058 – Ces massacres de Turcs par des Arméniens sont-ils d'ampleur comparable aux
massacres de 1915 ?
Le nombre des victimes turques ou kurdes des représailles arméniennes est
estimé à quelques milliers.
059 – Que sont devenus les Arméniens ayant survécu au génocide ?
Outre les Arméniens d'Istanbul et de Smyrne, les rescapés (600 000 à 800
000) sont ceux qui ont pu fuir vers le Caucase, l'Iran, les Balkans ou les
provinces arabes, ainsi que les femmes et enfants enlevés ou cachés par des
familles turques, kurdes, bédouines, ou encore recueillis par des missionnaires.
Certains ont été islamisés et sont restés en Turquie. D'autres ont été
recherchés et rachetés après la guerre. L'essentiel des rescapés s'est dispersé
après la création de la République turque qui a porté sur les passeports des
exilés la mention « sans retour possible ».
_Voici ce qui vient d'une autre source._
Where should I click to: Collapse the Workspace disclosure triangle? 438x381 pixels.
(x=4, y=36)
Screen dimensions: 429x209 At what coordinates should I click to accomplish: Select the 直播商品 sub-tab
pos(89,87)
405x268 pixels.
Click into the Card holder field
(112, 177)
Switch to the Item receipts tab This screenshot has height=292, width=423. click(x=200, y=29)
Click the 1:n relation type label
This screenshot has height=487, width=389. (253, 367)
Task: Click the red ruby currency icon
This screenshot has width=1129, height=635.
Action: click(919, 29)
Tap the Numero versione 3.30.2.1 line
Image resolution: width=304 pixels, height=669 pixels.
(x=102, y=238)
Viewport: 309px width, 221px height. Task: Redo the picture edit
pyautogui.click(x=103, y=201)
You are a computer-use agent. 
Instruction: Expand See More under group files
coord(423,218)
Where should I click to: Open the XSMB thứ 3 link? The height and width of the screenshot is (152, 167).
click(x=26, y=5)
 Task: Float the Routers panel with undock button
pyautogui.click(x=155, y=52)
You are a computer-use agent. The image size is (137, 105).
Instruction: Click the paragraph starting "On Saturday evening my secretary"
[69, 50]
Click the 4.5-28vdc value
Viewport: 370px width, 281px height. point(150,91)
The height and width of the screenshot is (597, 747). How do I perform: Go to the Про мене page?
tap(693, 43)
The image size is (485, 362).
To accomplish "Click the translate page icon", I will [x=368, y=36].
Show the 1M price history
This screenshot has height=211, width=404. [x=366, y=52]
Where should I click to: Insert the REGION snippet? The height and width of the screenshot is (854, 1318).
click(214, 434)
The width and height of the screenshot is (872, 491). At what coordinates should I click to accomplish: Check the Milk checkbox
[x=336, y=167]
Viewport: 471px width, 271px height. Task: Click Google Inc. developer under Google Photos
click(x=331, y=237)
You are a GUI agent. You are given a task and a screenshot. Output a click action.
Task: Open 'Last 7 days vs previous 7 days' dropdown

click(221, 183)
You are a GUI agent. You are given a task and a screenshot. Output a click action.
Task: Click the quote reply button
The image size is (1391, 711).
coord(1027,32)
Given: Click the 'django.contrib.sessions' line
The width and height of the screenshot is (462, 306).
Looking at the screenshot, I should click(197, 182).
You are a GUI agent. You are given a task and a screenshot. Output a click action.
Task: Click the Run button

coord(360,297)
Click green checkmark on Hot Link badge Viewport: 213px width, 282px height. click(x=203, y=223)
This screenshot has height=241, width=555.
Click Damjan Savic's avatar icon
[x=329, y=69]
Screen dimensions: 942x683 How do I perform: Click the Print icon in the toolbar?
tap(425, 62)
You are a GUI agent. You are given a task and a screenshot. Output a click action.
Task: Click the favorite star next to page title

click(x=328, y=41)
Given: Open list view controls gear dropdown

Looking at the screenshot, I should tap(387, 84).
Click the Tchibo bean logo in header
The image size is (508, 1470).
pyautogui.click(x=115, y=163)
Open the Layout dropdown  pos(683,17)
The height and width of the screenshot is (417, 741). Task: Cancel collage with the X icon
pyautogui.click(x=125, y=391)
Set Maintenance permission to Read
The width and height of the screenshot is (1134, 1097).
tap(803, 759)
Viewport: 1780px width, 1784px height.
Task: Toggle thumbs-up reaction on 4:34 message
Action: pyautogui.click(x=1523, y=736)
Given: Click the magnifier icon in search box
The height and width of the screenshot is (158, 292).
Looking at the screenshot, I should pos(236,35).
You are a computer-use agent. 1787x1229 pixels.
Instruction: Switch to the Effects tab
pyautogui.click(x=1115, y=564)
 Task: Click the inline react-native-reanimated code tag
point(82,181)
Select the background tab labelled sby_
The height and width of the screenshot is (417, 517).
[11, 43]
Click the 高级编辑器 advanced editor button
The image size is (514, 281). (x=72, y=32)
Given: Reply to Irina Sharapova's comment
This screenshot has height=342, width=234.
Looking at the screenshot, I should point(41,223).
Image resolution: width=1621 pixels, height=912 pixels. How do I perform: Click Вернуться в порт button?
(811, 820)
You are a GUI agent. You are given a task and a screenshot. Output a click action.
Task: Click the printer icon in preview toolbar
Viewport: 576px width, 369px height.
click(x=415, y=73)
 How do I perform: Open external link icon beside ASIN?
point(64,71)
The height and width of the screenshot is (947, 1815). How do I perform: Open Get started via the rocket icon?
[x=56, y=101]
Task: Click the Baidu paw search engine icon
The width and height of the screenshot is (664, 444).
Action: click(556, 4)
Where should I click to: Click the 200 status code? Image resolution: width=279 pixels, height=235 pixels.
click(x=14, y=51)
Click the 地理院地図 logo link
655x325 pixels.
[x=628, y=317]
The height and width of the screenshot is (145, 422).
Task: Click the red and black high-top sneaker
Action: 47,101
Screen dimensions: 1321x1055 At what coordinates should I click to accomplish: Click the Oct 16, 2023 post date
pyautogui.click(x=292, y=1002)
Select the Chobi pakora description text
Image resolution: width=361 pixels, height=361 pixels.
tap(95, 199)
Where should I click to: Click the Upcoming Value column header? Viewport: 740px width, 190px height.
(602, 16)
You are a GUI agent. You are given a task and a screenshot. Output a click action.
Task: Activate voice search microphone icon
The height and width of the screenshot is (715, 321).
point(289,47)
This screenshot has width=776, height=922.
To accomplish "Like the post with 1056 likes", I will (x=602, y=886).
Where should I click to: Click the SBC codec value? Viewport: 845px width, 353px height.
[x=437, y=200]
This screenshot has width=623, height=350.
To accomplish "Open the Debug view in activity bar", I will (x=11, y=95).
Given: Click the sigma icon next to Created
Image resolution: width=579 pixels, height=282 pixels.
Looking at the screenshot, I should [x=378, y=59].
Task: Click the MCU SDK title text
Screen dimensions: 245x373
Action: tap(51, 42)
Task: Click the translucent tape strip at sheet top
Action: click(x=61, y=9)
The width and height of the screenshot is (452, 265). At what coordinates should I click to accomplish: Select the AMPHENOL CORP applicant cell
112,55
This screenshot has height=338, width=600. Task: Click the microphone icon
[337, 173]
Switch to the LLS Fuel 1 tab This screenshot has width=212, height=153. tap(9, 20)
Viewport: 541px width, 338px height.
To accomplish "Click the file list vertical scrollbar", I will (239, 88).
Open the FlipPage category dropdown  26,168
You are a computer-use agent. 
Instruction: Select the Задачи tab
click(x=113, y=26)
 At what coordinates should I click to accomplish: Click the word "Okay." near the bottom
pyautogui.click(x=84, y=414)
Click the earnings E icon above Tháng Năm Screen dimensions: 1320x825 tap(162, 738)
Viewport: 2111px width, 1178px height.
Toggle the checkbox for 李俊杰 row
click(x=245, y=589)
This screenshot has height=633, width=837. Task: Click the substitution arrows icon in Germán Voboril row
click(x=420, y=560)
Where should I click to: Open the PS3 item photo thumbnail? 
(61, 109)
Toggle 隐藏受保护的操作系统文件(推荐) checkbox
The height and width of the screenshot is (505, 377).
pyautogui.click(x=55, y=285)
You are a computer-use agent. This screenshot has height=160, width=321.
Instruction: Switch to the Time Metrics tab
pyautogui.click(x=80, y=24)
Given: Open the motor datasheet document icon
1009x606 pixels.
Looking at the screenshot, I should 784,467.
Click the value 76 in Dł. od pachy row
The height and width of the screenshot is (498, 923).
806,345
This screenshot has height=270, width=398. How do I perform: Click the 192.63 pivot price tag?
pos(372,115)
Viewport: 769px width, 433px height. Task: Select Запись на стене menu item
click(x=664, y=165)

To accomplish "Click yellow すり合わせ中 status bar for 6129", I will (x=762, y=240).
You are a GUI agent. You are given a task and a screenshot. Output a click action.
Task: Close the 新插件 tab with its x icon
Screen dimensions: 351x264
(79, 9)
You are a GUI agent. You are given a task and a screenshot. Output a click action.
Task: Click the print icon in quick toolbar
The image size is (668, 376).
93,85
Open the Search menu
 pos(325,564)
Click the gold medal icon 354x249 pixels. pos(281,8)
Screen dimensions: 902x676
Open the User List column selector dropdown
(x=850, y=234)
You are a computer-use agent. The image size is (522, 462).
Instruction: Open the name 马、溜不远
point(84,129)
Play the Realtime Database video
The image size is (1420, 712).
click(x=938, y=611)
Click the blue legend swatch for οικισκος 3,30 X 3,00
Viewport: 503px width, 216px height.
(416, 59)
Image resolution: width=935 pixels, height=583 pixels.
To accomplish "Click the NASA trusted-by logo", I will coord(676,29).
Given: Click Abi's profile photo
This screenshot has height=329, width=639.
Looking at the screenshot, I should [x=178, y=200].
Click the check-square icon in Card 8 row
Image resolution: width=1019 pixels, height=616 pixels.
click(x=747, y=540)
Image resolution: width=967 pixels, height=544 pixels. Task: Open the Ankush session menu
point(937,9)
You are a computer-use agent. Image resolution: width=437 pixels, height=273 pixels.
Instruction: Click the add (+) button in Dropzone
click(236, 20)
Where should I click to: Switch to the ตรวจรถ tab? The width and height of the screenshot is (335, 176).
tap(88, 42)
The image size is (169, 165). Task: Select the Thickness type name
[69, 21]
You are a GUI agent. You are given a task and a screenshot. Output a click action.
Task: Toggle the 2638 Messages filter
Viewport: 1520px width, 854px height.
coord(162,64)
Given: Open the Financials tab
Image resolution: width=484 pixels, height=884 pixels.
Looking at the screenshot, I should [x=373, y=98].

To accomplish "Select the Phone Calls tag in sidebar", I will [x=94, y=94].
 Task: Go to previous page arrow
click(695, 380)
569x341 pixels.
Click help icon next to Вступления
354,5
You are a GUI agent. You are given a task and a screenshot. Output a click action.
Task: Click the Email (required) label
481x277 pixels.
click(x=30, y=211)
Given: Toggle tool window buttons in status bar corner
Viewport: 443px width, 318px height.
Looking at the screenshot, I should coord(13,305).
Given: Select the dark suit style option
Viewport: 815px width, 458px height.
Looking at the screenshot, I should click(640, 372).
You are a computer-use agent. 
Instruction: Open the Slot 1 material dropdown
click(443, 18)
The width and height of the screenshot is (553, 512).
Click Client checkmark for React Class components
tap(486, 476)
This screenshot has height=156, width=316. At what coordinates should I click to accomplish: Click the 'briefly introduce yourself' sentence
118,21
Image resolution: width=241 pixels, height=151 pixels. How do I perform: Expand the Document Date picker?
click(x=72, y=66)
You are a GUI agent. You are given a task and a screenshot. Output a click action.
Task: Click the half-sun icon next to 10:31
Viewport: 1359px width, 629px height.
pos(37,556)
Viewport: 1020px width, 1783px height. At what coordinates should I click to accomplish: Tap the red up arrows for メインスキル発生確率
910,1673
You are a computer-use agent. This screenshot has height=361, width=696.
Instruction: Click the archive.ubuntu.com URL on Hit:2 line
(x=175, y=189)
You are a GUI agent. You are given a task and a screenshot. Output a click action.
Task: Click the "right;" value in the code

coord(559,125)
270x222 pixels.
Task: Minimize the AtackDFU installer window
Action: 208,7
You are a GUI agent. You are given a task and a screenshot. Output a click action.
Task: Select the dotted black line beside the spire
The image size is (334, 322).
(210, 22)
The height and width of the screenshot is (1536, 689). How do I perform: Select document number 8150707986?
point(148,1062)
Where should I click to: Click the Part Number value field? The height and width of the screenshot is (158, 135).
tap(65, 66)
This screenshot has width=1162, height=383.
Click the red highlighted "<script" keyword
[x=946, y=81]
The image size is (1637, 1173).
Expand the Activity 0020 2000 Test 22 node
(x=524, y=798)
060 – Quel était leur statut ?
Ils sont devenus des apatrides. C'est, entre autres, pour donner un statut
officiel à ces victimes du premier génocide du XXe siècle que la Société des
Nations, l'ancêtre de l'ONU, a créé un passeport spécial dit « passeport Nansen
», du nom du célèbre explorateur norvégien à la tête du Haut Commissariat aux
réfugiés nouvellement créé, donnant le droit de circuler aux réfugiés, interdits
de retour dans leur foyer d'origine par le régime kémaliste.